+++ FRAGMENTO SELECCIONADO
La moraleja del presente largometraje está desperdigada por todas partes. El mundo virtual, que es la dimensión concreta de esta sociedad, no es superior a la realidad. De hecho, ganar en Oasis, finalmente, tiene que ver con relajar el control del poder y el imperio del orden político establecidos.

Por Cristián Garay Vera 

Publicado el 9.4.2018

“¿Cómo eran las cosas cuando eran un juego?”

Basada en la novela de ciencia ficción de Ernest Cline, Ready Player One nos lleva a una ciudad (Columbus) situada en un Estados Unidos en 2045, no tan distópica como pudiera pensarse. Describe una sociedad con dos mitades, una pobre y otra rica, divididas por un muro interno, en la cual los sueños de la primera se dan en la imaginaria ciudad de Columbus, llena de basura y precariedad, con viviendas hechas de contenedores apilados y, lo que es peor, controlada por una compañía que con sus agentes y drones ejerce el control del mundo real y virtual.

Retomando una tensión ya expuesta en otros largometrajes, específicamente Tron (Steven Lisberger, Estados Unidos, 1982), la tensión entre el mundo real y el virtual como plenitud, aquí la pobreza, el control político, y la violencia, contra argumentan mostrando que la dimensión real es de todas maneras más luminosa que la virtual, y donde las posibilidades de desdoblarse en un avatar tiene repercusiones en la vida concreta.

La sociedad que describe el argumento dramático está toda, en dominantes y dominados, atrapada por la sensorialidad de la realidad cibernética, y en la existencia de juegos que tienen que ver con el diseño original de cuando lo virtual logro desplazar a lo real. Lo único sofisticado del entorno de pobreza son los aparatos de juegos, y ahí reside el control y también la alienación.
++++++
+++ MATERIAL PROPORCIONADO
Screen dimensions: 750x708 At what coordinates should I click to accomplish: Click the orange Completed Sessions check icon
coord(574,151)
++++++
+++ MATERIAL PROPORCIONADO
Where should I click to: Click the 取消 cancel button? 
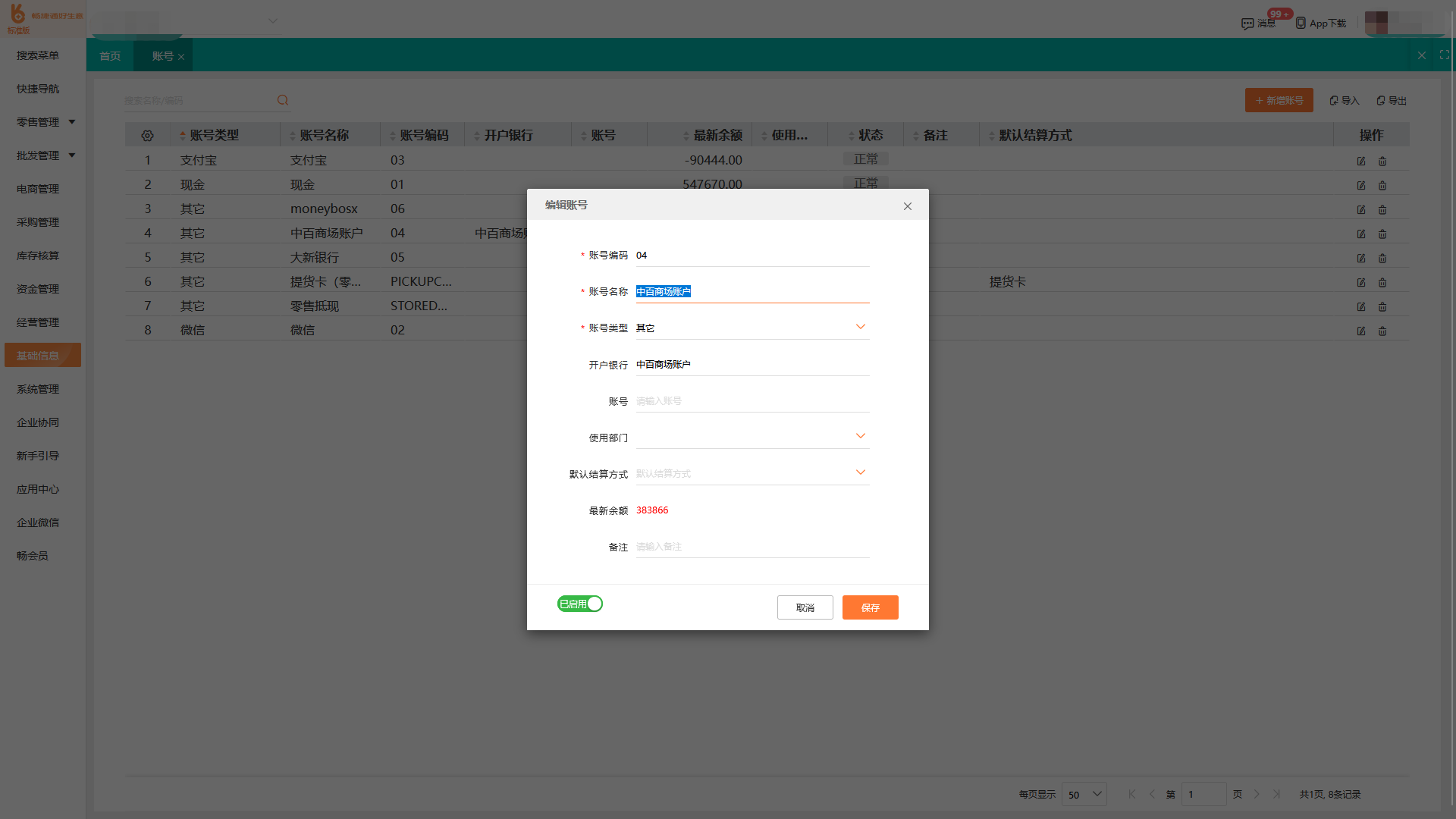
++++++
INSTRUCCIONES =
(1) Resume en dos o tres oraciones el párrafo de la reseña sobre Ready Player One que comienza con «Basada en la novela de ciencia ficción». Conserva sus datos principales.
(2) Prolonga la reseña sobre Ready Player One a partir de su última oración, con uno o dos párrafos más en el mismo tono.

RESPUESTAS POR TAREA =
(1) Ready Player One, basada en la novela de ciencia ficción de Ernest Cline, transcurre en Columbus, en un Estados Unidos de 2045 no tan distópico como podría pensarse. La sociedad está partida por un muro interno en una mitad rica y otra pobre, y la ciudad está llena de basura y precariedad, con viviendas hechas de contenedores apilados. Sobre todo ello manda una compañía que, con sus agentes y drones, controla tanto el mundo real como el virtual.

(2)
Es cierto que el tono de la película dista de ser catastrofista o apocalíptico, más bien es juvenil, tiene una estética barroca y cultiva un sesgo nostálgico de los ’80, con sus juegos y músicas de fondo, y donde está la clave para ganar el control del juego de Oasis. El anclaje a íconos de la filmografía es subrayado por Steven Spielberg -quien alterna bailes o situaciones conocidas, sobre todo en los primeros 30 minutos- resulta evidente. Incluso dentro de la representación bastante estándar, el director logra composiciones muy expresivas como la escena del centro de combate de la compañía, con sus jugadores caídos en la batalla simulacro.

La idea del ejército virtual, con sus trajes blancos, resulta ser aquí bastante contundente como enfrentamiento no sangriento, pero definitorio del mundo real. Pero el trasfondo, a pesar de este aspecto lúdico, es complejo, ya que hay una doble crítica al control real de ese mundo manejado por una compañía de realidad virtual, y por el otro, debido a la perdida de sentido de lo concreto.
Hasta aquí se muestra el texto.